Collected data entries:

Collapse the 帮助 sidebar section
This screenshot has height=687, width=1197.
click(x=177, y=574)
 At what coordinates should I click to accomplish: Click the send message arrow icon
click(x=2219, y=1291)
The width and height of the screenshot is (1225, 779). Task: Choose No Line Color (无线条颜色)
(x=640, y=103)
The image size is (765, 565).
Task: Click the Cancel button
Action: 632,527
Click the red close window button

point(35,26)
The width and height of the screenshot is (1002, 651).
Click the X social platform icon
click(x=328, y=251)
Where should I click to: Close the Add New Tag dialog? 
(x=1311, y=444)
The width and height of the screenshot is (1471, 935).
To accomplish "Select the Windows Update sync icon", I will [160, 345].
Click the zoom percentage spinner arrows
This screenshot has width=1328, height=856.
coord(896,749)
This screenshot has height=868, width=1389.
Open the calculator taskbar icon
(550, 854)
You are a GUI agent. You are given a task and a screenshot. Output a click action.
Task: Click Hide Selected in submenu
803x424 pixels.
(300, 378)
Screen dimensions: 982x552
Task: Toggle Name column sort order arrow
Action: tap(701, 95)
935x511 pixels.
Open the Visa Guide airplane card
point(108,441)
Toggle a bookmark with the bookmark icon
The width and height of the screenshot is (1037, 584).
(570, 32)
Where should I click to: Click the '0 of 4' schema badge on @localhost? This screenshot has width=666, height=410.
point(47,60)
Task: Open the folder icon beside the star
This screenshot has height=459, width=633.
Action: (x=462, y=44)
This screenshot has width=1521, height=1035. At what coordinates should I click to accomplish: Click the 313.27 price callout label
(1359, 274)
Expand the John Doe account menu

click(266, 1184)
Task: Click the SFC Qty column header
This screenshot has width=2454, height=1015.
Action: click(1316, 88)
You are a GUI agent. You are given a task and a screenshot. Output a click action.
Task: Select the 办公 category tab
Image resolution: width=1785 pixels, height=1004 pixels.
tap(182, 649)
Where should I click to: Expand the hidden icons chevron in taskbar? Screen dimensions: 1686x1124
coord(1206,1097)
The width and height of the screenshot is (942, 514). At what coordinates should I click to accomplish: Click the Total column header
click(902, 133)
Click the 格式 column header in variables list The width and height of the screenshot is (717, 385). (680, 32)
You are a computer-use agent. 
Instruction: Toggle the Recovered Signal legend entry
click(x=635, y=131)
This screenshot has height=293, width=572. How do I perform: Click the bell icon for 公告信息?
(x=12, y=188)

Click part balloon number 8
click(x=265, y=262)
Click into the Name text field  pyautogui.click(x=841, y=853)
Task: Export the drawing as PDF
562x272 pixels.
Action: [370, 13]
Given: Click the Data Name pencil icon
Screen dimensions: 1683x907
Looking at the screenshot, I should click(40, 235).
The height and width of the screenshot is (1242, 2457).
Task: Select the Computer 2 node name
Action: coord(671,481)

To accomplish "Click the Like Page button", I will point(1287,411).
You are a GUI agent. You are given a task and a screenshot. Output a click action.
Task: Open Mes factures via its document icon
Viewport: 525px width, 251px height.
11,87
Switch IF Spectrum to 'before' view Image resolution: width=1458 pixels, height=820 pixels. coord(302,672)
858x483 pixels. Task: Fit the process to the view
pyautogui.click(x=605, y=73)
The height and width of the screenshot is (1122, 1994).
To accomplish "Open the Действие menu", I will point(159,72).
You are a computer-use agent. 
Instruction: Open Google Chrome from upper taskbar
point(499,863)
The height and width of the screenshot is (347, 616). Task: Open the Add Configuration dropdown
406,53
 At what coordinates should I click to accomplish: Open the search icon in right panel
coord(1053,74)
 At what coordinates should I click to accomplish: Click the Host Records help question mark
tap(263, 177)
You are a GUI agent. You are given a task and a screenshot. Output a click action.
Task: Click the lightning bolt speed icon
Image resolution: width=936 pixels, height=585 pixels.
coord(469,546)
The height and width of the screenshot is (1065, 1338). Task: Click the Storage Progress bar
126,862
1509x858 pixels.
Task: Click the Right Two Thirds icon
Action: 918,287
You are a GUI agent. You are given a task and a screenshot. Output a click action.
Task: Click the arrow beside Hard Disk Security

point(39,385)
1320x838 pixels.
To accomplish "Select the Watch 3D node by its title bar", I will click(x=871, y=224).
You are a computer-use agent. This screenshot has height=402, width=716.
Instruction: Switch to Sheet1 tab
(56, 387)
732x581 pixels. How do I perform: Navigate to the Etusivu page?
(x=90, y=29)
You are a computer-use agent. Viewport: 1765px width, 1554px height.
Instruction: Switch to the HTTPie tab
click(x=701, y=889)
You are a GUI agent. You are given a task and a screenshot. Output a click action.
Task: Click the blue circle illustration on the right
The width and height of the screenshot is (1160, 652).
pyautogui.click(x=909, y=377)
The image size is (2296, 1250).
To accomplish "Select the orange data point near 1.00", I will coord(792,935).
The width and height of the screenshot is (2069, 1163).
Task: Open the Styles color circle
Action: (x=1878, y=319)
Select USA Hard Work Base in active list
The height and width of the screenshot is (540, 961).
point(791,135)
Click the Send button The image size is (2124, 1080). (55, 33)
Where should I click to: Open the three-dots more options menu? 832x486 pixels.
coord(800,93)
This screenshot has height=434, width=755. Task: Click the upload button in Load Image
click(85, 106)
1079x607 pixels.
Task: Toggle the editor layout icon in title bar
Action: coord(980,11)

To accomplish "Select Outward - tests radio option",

WHAT IS NEEDED: Write the data out again. Match it word for word.

RESPONSE AREA:
Collapse the 帮助 sidebar section
This screenshot has height=687, width=1197.
click(x=177, y=574)
 At what coordinates should I click to accomplish: Click the send message arrow icon
click(x=2219, y=1291)
The width and height of the screenshot is (1225, 779). Task: Choose No Line Color (无线条颜色)
(x=640, y=103)
The image size is (765, 565).
Task: Click the Cancel button
Action: 632,527
Click the red close window button

point(35,26)
The width and height of the screenshot is (1002, 651).
Click the X social platform icon
click(x=328, y=251)
Where should I click to: Close the Add New Tag dialog? 
(x=1311, y=444)
The width and height of the screenshot is (1471, 935).
To accomplish "Select the Windows Update sync icon", I will [160, 345].
Click the zoom percentage spinner arrows
This screenshot has width=1328, height=856.
coord(896,749)
This screenshot has height=868, width=1389.
Open the calculator taskbar icon
(550, 854)
You are a GUI agent. You are given a task and a screenshot. Output a click action.
Task: Click Hide Selected in submenu
803x424 pixels.
(300, 378)
Screen dimensions: 982x552
Task: Toggle Name column sort order arrow
Action: tap(701, 95)
935x511 pixels.
Open the Visa Guide airplane card
point(108,441)
Toggle a bookmark with the bookmark icon
The width and height of the screenshot is (1037, 584).
(570, 32)
Where should I click to: Click the '0 of 4' schema badge on @localhost? This screenshot has width=666, height=410.
point(47,60)
Task: Open the folder icon beside the star
This screenshot has height=459, width=633.
Action: (x=462, y=44)
This screenshot has width=1521, height=1035. At what coordinates should I click to accomplish: Click the 313.27 price callout label
(1359, 274)
Expand the John Doe account menu

click(266, 1184)
Task: Click the SFC Qty column header
This screenshot has width=2454, height=1015.
Action: click(1316, 88)
You are a GUI agent. You are given a task and a screenshot. Output a click action.
Task: Select the 办公 category tab
Image resolution: width=1785 pixels, height=1004 pixels.
tap(182, 649)
Where should I click to: Expand the hidden icons chevron in taskbar? Screen dimensions: 1686x1124
coord(1206,1097)
The width and height of the screenshot is (942, 514). At what coordinates should I click to accomplish: Click the Total column header
click(902, 133)
Click the 格式 column header in variables list The width and height of the screenshot is (717, 385). (680, 32)
You are a computer-use agent. 
Instruction: Toggle the Recovered Signal legend entry
click(x=635, y=131)
This screenshot has height=293, width=572. How do I perform: Click the bell icon for 公告信息?
(x=12, y=188)

Click part balloon number 8
click(x=265, y=262)
Click into the Name text field  pyautogui.click(x=841, y=853)
Task: Export the drawing as PDF
562x272 pixels.
Action: [370, 13]
Given: Click the Data Name pencil icon
Screen dimensions: 1683x907
Looking at the screenshot, I should click(40, 235).
The height and width of the screenshot is (1242, 2457).
Task: Select the Computer 2 node name
Action: coord(671,481)

To accomplish "Click the Like Page button", I will point(1287,411).
You are a GUI agent. You are given a task and a screenshot. Output a click action.
Task: Open Mes factures via its document icon
Viewport: 525px width, 251px height.
11,87
Switch IF Spectrum to 'before' view Image resolution: width=1458 pixels, height=820 pixels. coord(302,672)
858x483 pixels. Task: Fit the process to the view
pyautogui.click(x=605, y=73)
The height and width of the screenshot is (1122, 1994).
To accomplish "Open the Действие menu", I will point(159,72).
You are a computer-use agent. 
Instruction: Open Google Chrome from upper taskbar
point(499,863)
The height and width of the screenshot is (347, 616). Task: Open the Add Configuration dropdown
406,53
 At what coordinates should I click to accomplish: Open the search icon in right panel
coord(1053,74)
 At what coordinates should I click to accomplish: Click the Host Records help question mark
tap(263, 177)
You are a GUI agent. You are given a task and a screenshot. Output a click action.
Task: Click the lightning bolt speed icon
Image resolution: width=936 pixels, height=585 pixels.
coord(469,546)
The height and width of the screenshot is (1065, 1338). Task: Click the Storage Progress bar
126,862
1509x858 pixels.
Task: Click the Right Two Thirds icon
Action: 918,287
You are a GUI agent. You are given a task and a screenshot. Output a click action.
Task: Click the arrow beside Hard Disk Security

point(39,385)
1320x838 pixels.
To accomplish "Select the Watch 3D node by its title bar", I will click(x=871, y=224).
You are a computer-use agent. This screenshot has height=402, width=716.
Instruction: Switch to Sheet1 tab
(56, 387)
732x581 pixels. How do I perform: Navigate to the Etusivu page?
(x=90, y=29)
You are a computer-use agent. Viewport: 1765px width, 1554px height.
Instruction: Switch to the HTTPie tab
click(x=701, y=889)
You are a GUI agent. You are given a task and a screenshot. Output a click action.
Task: Click the blue circle illustration on the right
The width and height of the screenshot is (1160, 652).
pyautogui.click(x=909, y=377)
The image size is (2296, 1250).
To accomplish "Select the orange data point near 1.00", I will coord(792,935).
The width and height of the screenshot is (2069, 1163).
Task: Open the Styles color circle
Action: (x=1878, y=319)
Select USA Hard Work Base in active list
The height and width of the screenshot is (540, 961).
point(791,135)
Click the Send button The image size is (2124, 1080). (55, 33)
Where should I click to: Open the three-dots more options menu? 832x486 pixels.
coord(800,93)
This screenshot has height=434, width=755. Task: Click the upload button in Load Image
click(85, 106)
1079x607 pixels.
Task: Toggle the editor layout icon in title bar
Action: coord(980,11)

To accomplish "Select Outward - tests radio option",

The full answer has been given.